Let's represent the smallest angle as 1 part.
From the problem description:
- The smallest angle is 1 part.
- One angle is 78 degrees more than the smallest angle. So, this angle can be represented as 1 part + 78 degrees.
- The third angle is 4 times as large as the smallest angle. So, this angle can be represented as 4 parts.

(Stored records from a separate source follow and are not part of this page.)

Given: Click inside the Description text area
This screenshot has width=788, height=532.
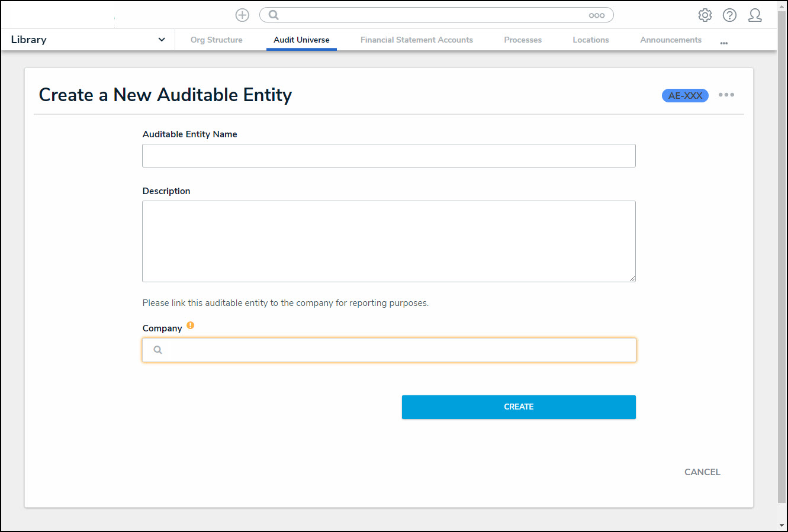Looking at the screenshot, I should 389,241.
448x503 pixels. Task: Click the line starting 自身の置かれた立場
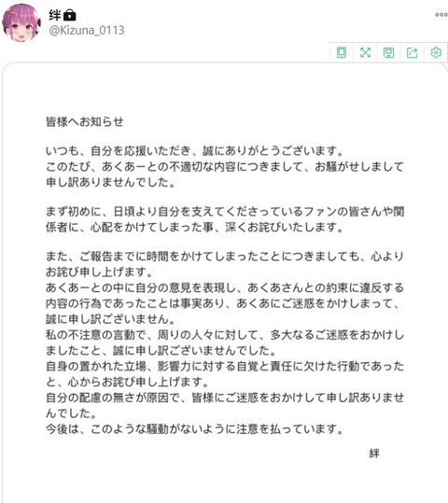[225, 366]
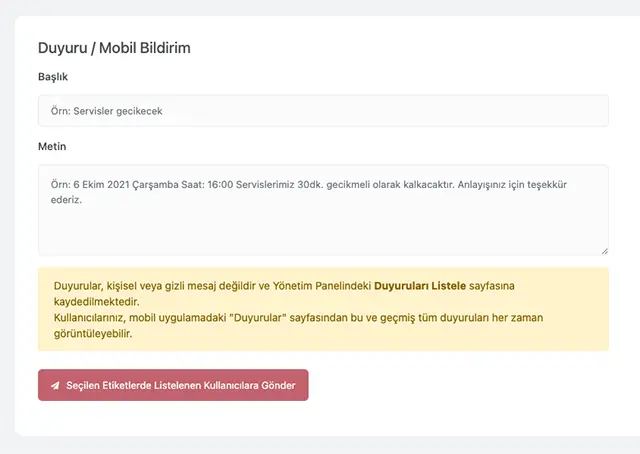
Task: Click the word ederiz in Metin placeholder
Action: tap(66, 200)
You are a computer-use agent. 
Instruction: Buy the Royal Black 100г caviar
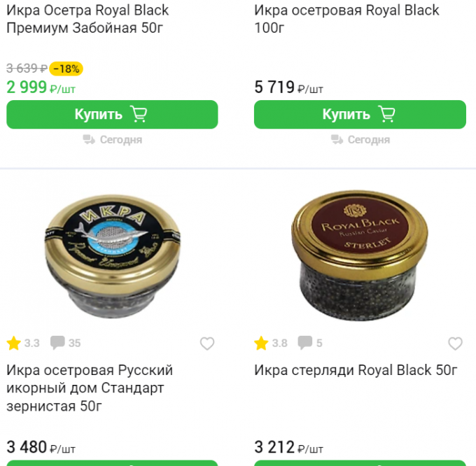pos(360,114)
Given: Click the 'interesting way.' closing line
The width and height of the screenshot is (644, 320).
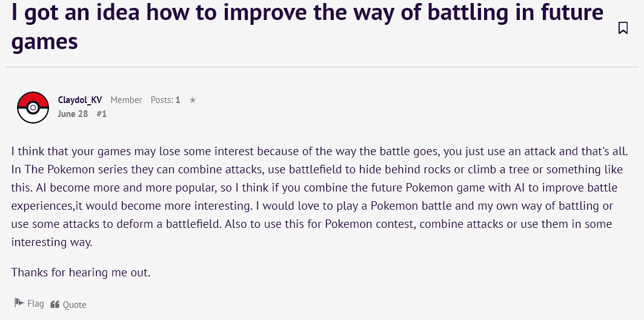Looking at the screenshot, I should [51, 242].
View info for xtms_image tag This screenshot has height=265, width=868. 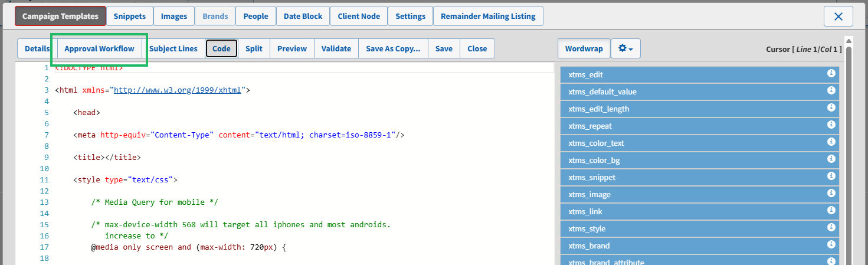tap(831, 194)
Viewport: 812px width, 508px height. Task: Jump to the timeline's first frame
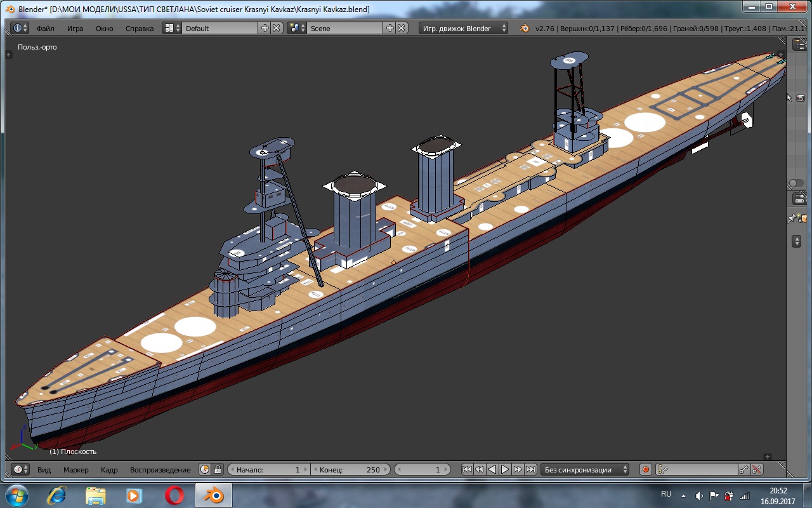467,470
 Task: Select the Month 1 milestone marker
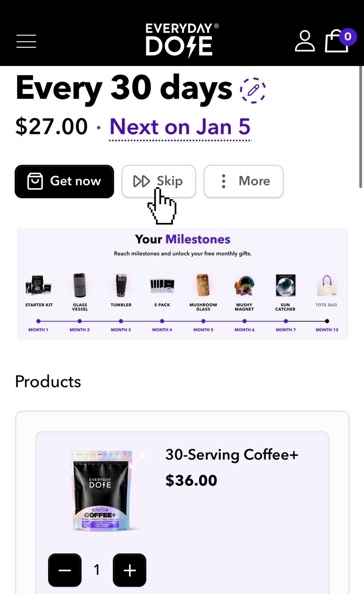pos(39,321)
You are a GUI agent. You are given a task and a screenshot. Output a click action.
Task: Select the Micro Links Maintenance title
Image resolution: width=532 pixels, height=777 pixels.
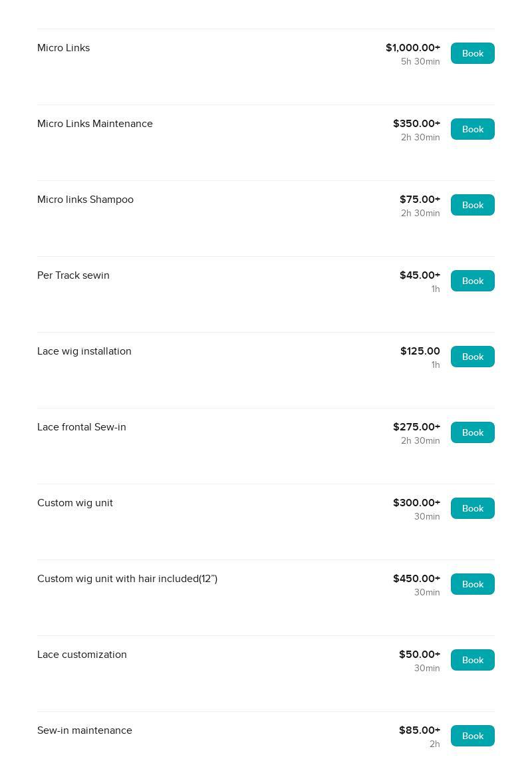click(x=95, y=124)
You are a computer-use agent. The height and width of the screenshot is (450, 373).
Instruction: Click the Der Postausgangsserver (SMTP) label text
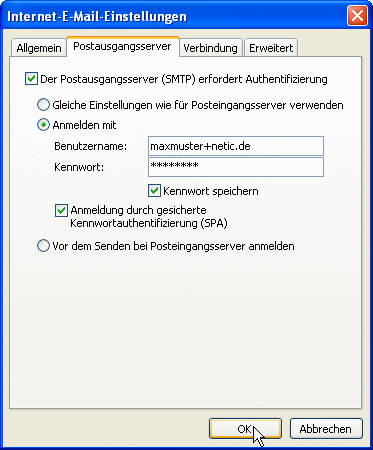point(118,79)
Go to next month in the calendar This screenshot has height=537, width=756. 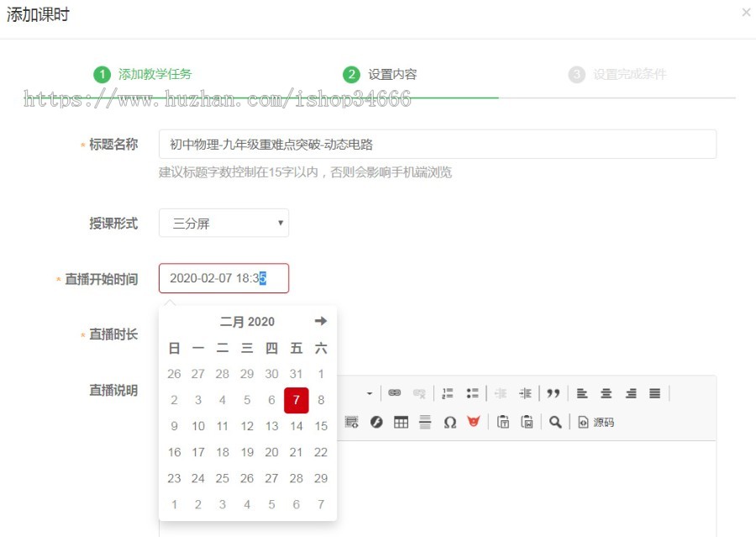(x=320, y=321)
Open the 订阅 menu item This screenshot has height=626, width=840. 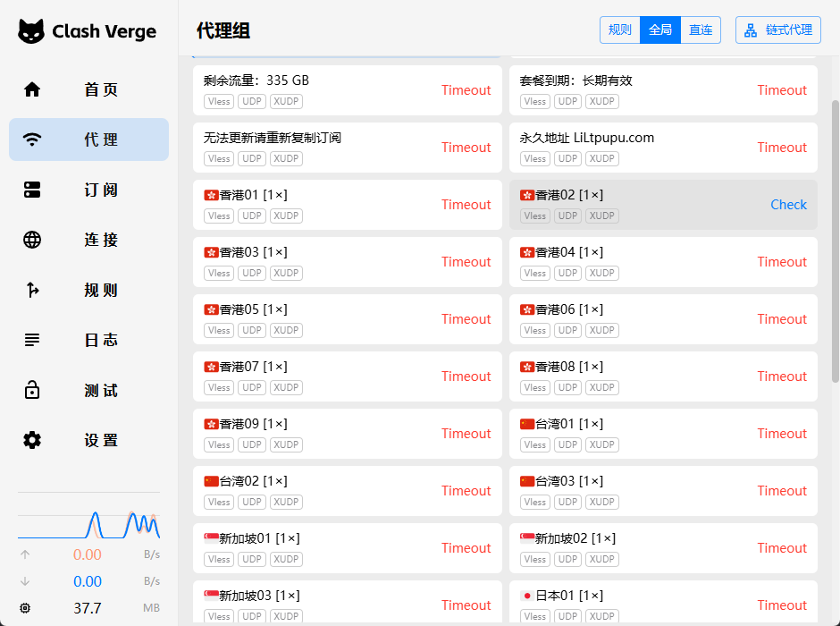click(x=101, y=190)
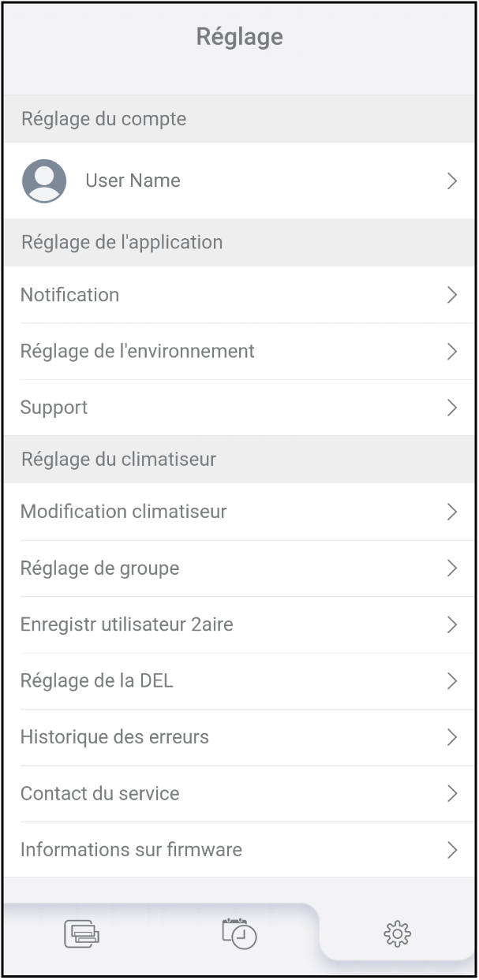
Task: Tap the Réglage de la DEL chevron
Action: (452, 681)
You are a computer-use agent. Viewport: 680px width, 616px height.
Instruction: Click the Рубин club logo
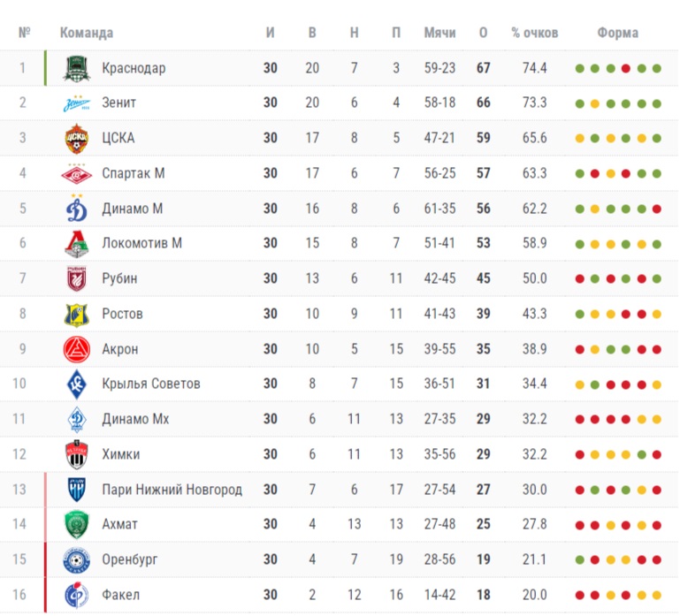point(77,278)
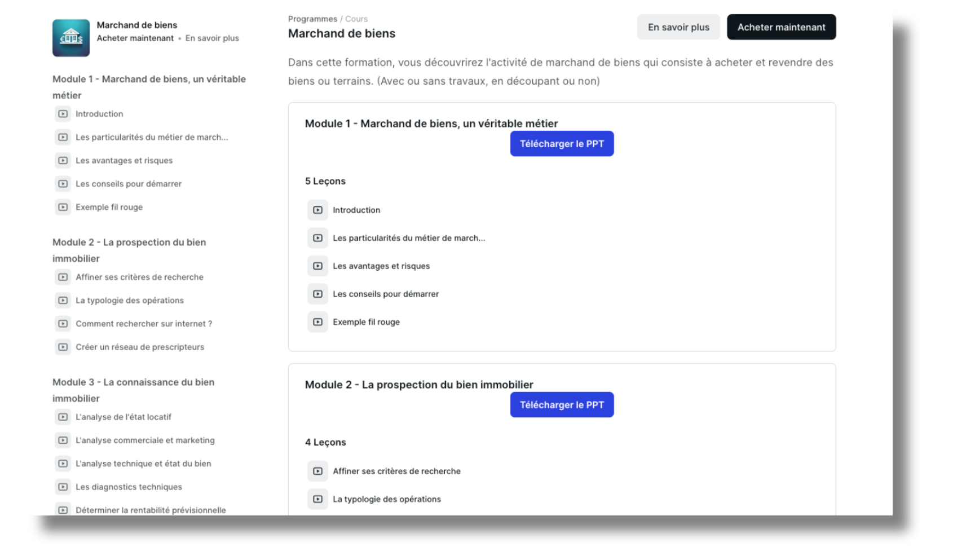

**step3** Combining the parts and known values

Now, we add all the angles together and set their sum equal to 180 degrees:
(Smallest Angle) + (Second Angle) + (Third Angle) = 180 degrees
(1 part) + (1 part + 78 degrees) + (4 parts) = 180 degrees
Let's group the parts together:
1 part + 1 part + 4 parts = 6 parts
So, we have:
6 parts + 78 degrees = 180 degrees

**step4** Finding the value of the combined parts

To find the value of the 6 parts, we need to remove the extra 78 degrees from the total sum of 180 degrees:
6 parts = 180 degrees - 78 degrees
6 parts = 102 degrees

**step5** Calculating the smallest angle

Now that we know 6 parts equal 102 degrees, we can find the value of 1 part (which is the smallest angle) by dividing 102 degrees by 6:
Smallest Angle = 1 part = 102 degrees $$ \div $$ 6 = 17 degrees

**step6** Calculating the other two angles

Now we can find the measures of the other two angles:
- The second angle is 78 degrees more than the smallest angle:
Second Angle = 17 degrees + 78 degrees = 95 degrees
- The third angle is 4 times as large as the smallest angle:
Third Angle = 4 $$ \times $$ 17 degrees = 68 degrees

**step7** Verifying the solution

To ensure our calculations are correct, let's add all three angles to see if their sum is 180 degrees:
17 degrees + 95 degrees + 68 degrees = 180 degrees
The sum is correct.
Therefore, the measures of the three angles are 17 degrees, 95 degrees, and 68 degrees.